--- START ---

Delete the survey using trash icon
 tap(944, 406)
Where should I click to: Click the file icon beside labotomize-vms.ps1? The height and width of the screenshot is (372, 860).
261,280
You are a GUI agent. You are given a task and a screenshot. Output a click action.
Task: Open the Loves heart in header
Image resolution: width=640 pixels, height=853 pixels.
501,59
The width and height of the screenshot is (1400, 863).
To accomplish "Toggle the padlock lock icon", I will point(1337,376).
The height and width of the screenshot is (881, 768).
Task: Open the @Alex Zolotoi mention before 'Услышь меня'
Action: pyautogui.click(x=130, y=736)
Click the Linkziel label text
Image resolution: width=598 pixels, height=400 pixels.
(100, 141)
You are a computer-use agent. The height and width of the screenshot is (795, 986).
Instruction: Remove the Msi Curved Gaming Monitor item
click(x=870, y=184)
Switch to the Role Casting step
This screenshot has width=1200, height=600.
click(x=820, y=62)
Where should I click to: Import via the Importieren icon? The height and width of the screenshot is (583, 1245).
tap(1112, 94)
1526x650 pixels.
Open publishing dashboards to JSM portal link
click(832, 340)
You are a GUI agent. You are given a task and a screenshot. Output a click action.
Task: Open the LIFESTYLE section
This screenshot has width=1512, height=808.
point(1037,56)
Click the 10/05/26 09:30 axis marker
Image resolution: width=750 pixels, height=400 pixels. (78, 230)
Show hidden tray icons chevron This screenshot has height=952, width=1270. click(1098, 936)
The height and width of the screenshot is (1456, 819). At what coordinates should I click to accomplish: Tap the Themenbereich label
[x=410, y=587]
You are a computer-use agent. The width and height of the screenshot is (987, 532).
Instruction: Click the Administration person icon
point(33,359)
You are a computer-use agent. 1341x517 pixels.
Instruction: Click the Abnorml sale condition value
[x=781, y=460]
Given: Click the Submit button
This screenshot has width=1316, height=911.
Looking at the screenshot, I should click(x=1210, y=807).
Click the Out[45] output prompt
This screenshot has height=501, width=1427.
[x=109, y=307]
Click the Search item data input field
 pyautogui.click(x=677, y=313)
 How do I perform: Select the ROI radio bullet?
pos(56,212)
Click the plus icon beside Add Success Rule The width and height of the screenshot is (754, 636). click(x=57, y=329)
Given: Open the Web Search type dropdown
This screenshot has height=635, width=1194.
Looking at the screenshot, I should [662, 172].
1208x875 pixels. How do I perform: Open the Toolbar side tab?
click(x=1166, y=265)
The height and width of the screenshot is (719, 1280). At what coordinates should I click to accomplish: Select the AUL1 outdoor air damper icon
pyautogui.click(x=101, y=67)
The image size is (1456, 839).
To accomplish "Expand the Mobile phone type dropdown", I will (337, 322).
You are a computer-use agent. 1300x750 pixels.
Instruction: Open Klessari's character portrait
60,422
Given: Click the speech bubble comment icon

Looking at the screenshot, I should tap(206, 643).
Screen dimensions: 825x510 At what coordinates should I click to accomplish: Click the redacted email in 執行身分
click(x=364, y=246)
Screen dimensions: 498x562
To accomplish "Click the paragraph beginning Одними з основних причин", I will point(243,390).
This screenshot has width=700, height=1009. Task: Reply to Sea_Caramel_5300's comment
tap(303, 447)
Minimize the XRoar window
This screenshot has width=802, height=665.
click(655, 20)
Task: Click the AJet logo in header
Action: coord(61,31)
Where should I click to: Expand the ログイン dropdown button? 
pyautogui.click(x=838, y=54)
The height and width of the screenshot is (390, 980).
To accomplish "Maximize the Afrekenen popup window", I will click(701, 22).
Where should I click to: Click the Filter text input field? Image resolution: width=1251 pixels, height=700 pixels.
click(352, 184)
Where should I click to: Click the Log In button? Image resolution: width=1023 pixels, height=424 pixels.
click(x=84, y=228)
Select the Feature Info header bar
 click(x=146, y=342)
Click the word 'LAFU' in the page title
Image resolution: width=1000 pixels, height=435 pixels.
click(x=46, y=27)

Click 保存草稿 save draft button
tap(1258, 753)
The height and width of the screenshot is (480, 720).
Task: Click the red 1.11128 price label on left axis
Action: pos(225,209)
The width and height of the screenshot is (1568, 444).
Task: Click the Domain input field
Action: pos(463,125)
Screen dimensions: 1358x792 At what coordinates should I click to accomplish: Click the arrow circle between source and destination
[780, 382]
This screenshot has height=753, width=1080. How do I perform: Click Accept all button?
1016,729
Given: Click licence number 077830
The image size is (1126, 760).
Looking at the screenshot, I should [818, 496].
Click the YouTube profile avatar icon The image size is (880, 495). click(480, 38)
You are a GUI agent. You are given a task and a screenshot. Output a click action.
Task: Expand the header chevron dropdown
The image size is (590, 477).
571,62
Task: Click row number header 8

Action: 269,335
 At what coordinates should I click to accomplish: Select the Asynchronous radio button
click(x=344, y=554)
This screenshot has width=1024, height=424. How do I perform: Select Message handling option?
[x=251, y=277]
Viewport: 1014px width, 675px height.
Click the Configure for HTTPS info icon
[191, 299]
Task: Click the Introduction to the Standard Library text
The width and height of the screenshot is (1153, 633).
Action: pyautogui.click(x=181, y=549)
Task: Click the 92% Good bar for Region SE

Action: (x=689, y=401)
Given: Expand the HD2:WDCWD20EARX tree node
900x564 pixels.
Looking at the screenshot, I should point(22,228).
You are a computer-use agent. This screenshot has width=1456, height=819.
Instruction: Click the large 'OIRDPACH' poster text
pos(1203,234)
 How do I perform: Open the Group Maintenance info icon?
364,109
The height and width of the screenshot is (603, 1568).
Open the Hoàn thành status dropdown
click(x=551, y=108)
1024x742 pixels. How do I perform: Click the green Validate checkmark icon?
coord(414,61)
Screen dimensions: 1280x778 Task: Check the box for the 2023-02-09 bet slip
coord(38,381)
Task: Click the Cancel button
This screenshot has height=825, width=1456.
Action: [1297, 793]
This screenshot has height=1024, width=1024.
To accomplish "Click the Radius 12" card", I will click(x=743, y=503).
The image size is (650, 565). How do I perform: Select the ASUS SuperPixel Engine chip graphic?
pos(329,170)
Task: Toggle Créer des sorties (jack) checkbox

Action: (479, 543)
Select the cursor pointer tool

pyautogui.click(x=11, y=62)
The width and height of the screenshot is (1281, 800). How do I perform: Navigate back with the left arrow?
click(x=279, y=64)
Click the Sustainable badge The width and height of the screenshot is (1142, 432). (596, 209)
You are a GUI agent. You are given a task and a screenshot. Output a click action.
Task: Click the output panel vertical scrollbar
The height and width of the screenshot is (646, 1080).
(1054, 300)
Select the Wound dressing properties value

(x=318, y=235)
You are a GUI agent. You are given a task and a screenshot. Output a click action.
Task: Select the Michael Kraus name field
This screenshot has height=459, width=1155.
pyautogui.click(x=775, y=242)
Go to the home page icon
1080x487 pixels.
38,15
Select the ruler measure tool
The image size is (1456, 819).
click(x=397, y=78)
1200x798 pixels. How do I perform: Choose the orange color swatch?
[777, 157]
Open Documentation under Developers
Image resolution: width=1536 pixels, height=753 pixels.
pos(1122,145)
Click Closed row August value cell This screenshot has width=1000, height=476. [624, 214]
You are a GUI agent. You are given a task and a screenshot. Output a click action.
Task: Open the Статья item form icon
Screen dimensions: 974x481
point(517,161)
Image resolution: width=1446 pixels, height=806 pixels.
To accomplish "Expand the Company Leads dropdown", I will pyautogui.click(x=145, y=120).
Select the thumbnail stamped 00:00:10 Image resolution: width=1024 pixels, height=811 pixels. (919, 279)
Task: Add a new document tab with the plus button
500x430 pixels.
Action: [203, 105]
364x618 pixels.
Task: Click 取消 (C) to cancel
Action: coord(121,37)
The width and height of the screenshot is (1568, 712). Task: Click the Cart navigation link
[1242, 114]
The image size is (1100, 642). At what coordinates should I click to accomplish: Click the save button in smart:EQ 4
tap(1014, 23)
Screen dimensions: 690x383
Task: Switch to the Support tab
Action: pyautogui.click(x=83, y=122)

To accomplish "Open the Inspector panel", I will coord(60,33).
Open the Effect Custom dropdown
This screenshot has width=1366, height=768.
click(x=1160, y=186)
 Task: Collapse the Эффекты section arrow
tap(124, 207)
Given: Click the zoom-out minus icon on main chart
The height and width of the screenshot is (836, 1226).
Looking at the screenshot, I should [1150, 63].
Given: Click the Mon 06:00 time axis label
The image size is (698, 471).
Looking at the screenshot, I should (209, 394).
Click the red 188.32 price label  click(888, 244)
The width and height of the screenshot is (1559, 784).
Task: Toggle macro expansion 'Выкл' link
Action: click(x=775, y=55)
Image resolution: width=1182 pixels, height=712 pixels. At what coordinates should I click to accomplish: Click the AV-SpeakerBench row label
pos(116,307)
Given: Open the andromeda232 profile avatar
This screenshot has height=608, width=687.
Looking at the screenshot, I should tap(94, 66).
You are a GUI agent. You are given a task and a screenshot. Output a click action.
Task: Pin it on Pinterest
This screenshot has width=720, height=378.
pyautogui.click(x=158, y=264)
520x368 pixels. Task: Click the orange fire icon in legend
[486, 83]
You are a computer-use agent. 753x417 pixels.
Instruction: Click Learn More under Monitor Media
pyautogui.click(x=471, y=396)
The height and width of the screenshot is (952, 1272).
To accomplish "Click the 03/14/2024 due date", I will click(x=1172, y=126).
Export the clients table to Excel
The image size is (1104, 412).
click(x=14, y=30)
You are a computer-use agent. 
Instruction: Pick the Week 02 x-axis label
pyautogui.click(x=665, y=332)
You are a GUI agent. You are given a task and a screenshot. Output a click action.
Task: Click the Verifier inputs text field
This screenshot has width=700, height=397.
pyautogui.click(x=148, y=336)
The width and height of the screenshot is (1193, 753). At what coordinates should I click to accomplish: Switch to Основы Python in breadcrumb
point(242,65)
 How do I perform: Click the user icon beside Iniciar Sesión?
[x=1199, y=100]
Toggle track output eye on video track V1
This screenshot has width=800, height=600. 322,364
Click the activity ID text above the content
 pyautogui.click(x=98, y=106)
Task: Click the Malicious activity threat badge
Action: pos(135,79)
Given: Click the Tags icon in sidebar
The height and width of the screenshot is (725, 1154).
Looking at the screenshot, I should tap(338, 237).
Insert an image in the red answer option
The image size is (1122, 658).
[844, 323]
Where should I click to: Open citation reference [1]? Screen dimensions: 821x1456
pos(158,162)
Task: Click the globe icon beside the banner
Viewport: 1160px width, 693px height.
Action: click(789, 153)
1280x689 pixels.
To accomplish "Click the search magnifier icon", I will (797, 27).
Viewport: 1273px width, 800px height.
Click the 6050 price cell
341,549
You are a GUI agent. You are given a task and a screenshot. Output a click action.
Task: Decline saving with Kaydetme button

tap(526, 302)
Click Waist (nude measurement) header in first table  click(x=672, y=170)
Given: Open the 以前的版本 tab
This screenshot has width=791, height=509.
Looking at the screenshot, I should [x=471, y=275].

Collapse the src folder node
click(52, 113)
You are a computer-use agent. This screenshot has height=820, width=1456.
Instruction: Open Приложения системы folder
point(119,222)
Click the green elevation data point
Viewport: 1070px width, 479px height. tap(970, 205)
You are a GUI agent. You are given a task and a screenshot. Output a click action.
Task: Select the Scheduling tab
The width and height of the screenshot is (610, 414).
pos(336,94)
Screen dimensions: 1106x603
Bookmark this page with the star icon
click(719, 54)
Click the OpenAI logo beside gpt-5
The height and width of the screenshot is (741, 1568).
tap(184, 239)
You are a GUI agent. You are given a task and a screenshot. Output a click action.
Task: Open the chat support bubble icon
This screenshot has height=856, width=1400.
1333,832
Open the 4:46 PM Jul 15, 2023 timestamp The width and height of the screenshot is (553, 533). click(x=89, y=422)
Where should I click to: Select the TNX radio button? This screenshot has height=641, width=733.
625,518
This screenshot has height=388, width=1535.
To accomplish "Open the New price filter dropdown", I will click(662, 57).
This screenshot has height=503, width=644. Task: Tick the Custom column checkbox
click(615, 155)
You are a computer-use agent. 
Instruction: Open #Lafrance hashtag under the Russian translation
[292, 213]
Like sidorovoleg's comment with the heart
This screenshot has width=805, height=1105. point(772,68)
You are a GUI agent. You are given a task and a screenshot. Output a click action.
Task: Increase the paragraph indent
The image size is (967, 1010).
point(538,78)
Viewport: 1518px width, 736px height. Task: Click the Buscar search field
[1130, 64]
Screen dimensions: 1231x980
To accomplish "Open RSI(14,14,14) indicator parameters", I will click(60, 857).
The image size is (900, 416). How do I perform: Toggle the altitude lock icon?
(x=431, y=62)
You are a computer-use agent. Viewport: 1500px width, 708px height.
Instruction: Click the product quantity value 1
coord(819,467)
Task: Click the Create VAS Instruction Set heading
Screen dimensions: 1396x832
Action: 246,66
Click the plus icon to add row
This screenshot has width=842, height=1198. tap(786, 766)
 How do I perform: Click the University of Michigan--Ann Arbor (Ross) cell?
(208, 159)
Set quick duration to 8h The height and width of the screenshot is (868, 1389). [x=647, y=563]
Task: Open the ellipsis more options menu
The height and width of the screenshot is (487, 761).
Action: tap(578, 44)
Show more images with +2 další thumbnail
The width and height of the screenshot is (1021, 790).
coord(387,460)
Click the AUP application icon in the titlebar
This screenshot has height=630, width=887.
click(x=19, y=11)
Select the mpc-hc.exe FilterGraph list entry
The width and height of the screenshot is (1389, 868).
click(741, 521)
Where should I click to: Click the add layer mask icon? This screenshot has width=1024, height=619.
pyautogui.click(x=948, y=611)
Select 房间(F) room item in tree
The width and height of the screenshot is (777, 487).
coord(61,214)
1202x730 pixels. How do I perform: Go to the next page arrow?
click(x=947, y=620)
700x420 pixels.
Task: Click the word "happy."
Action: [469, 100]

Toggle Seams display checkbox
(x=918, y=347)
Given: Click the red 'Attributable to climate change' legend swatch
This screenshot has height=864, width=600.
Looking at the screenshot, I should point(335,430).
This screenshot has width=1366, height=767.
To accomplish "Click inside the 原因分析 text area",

--- END ---

• [Directions] A word-for-word copy of the entries, from the first line through the line containing "The width and height of the screenshot is (1400, 863).", is the whole answer.

• [Task answer]
Delete the survey using trash icon
 tap(944, 406)
Where should I click to: Click the file icon beside labotomize-vms.ps1? The height and width of the screenshot is (372, 860).
261,280
You are a GUI agent. You are given a task and a screenshot. Output a click action.
Task: Open the Loves heart in header
Image resolution: width=640 pixels, height=853 pixels.
501,59
The width and height of the screenshot is (1400, 863).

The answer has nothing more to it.